-- Supplied material follows --

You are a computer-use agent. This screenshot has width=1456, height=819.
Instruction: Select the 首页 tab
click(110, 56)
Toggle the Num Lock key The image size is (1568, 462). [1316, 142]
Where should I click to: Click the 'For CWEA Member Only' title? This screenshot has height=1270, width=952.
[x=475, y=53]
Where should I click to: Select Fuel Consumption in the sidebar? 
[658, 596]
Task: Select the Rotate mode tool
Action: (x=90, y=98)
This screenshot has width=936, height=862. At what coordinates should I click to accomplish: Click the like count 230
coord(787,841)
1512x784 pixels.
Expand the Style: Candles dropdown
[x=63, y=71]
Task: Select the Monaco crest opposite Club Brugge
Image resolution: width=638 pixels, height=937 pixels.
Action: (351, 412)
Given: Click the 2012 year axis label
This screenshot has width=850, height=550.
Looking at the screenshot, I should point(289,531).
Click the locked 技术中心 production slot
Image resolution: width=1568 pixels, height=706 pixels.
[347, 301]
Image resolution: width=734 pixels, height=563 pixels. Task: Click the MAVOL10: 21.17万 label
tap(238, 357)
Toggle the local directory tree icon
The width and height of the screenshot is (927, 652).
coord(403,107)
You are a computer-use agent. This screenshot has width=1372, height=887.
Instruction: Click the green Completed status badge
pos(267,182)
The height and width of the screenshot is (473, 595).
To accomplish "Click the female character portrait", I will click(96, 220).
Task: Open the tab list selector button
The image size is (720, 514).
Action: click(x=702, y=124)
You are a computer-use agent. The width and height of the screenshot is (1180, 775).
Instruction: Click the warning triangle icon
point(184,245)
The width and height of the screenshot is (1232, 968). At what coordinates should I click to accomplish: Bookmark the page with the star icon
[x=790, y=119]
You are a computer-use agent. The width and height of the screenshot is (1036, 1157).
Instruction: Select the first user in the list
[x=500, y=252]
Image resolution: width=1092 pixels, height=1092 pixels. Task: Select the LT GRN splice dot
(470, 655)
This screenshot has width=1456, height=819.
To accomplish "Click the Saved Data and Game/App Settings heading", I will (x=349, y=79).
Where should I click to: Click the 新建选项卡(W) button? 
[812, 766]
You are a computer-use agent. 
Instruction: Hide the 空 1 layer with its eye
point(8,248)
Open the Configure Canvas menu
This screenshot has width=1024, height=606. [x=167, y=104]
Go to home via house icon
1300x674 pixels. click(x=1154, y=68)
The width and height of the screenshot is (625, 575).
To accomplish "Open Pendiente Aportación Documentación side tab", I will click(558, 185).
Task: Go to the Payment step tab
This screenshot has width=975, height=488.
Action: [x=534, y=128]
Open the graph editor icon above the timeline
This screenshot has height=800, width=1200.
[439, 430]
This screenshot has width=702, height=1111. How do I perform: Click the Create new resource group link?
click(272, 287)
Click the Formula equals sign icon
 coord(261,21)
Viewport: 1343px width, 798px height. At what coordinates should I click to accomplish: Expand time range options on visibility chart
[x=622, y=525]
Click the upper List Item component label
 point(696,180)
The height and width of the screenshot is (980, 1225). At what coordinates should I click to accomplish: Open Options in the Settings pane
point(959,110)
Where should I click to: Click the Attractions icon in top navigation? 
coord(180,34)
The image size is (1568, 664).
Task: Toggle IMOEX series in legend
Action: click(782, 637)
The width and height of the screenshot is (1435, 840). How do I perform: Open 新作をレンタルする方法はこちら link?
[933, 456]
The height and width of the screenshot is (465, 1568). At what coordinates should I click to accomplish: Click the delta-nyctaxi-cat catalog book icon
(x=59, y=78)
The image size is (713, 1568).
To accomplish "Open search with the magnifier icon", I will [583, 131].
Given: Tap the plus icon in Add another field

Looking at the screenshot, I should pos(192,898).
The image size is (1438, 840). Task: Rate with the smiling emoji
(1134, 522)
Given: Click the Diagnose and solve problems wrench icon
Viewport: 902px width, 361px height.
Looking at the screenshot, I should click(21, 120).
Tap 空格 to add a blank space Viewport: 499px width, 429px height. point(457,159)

-- Supplied material concluded --

What to produce => Exactly as they stand, write out all of the entries.

Expected answer =>
You are a computer-use agent. This screenshot has width=1456, height=819.
Instruction: Select the 首页 tab
click(110, 56)
Toggle the Num Lock key The image size is (1568, 462). [1316, 142]
Where should I click to: Click the 'For CWEA Member Only' title? This screenshot has height=1270, width=952.
[x=475, y=53]
Where should I click to: Select Fuel Consumption in the sidebar? 
[658, 596]
Task: Select the Rotate mode tool
Action: (x=90, y=98)
This screenshot has width=936, height=862. At what coordinates should I click to accomplish: Click the like count 230
coord(787,841)
1512x784 pixels.
Expand the Style: Candles dropdown
[x=63, y=71]
Task: Select the Monaco crest opposite Club Brugge
Image resolution: width=638 pixels, height=937 pixels.
Action: (351, 412)
Given: Click the 2012 year axis label
This screenshot has width=850, height=550.
Looking at the screenshot, I should point(289,531).
Click the locked 技术中心 production slot
Image resolution: width=1568 pixels, height=706 pixels.
[347, 301]
Image resolution: width=734 pixels, height=563 pixels. Task: Click the MAVOL10: 21.17万 label
tap(238, 357)
Toggle the local directory tree icon
The width and height of the screenshot is (927, 652).
coord(403,107)
You are a computer-use agent. This screenshot has width=1372, height=887.
Instruction: Click the green Completed status badge
pos(267,182)
The height and width of the screenshot is (473, 595).
To accomplish "Click the female character portrait", I will click(96, 220).
Task: Open the tab list selector button
The image size is (720, 514).
Action: click(x=702, y=124)
You are a computer-use agent. The width and height of the screenshot is (1180, 775).
Instruction: Click the warning triangle icon
point(184,245)
The width and height of the screenshot is (1232, 968). At what coordinates should I click to accomplish: Bookmark the page with the star icon
[x=790, y=119]
You are a computer-use agent. The width and height of the screenshot is (1036, 1157).
Instruction: Select the first user in the list
[x=500, y=252]
Image resolution: width=1092 pixels, height=1092 pixels. Task: Select the LT GRN splice dot
(470, 655)
This screenshot has width=1456, height=819.
To accomplish "Click the Saved Data and Game/App Settings heading", I will (x=349, y=79).
Where should I click to: Click the 新建选项卡(W) button? 
[812, 766]
You are a computer-use agent. 
Instruction: Hide the 空 1 layer with its eye
point(8,248)
Open the Configure Canvas menu
This screenshot has width=1024, height=606. [x=167, y=104]
Go to home via house icon
1300x674 pixels. click(x=1154, y=68)
The width and height of the screenshot is (625, 575).
To accomplish "Open Pendiente Aportación Documentación side tab", I will click(558, 185).
Task: Go to the Payment step tab
This screenshot has width=975, height=488.
Action: [x=534, y=128]
Open the graph editor icon above the timeline
This screenshot has height=800, width=1200.
[439, 430]
This screenshot has width=702, height=1111. How do I perform: Click the Create new resource group link?
click(272, 287)
Click the Formula equals sign icon
 coord(261,21)
Viewport: 1343px width, 798px height. At what coordinates should I click to accomplish: Expand time range options on visibility chart
[x=622, y=525]
Click the upper List Item component label
 point(696,180)
The height and width of the screenshot is (980, 1225). At what coordinates should I click to accomplish: Open Options in the Settings pane
point(959,110)
Where should I click to: Click the Attractions icon in top navigation? 
coord(180,34)
The image size is (1568, 664).
Task: Toggle IMOEX series in legend
Action: click(782, 637)
The width and height of the screenshot is (1435, 840). How do I perform: Open 新作をレンタルする方法はこちら link?
[933, 456]
The height and width of the screenshot is (465, 1568). At what coordinates should I click to accomplish: Click the delta-nyctaxi-cat catalog book icon
(x=59, y=78)
The image size is (713, 1568).
To accomplish "Open search with the magnifier icon", I will [583, 131].
Given: Tap the plus icon in Add another field

Looking at the screenshot, I should pos(192,898).
The image size is (1438, 840). Task: Rate with the smiling emoji
(1134, 522)
Given: Click the Diagnose and solve problems wrench icon
Viewport: 902px width, 361px height.
Looking at the screenshot, I should click(21, 120).
Tap 空格 to add a blank space Viewport: 499px width, 429px height. point(457,159)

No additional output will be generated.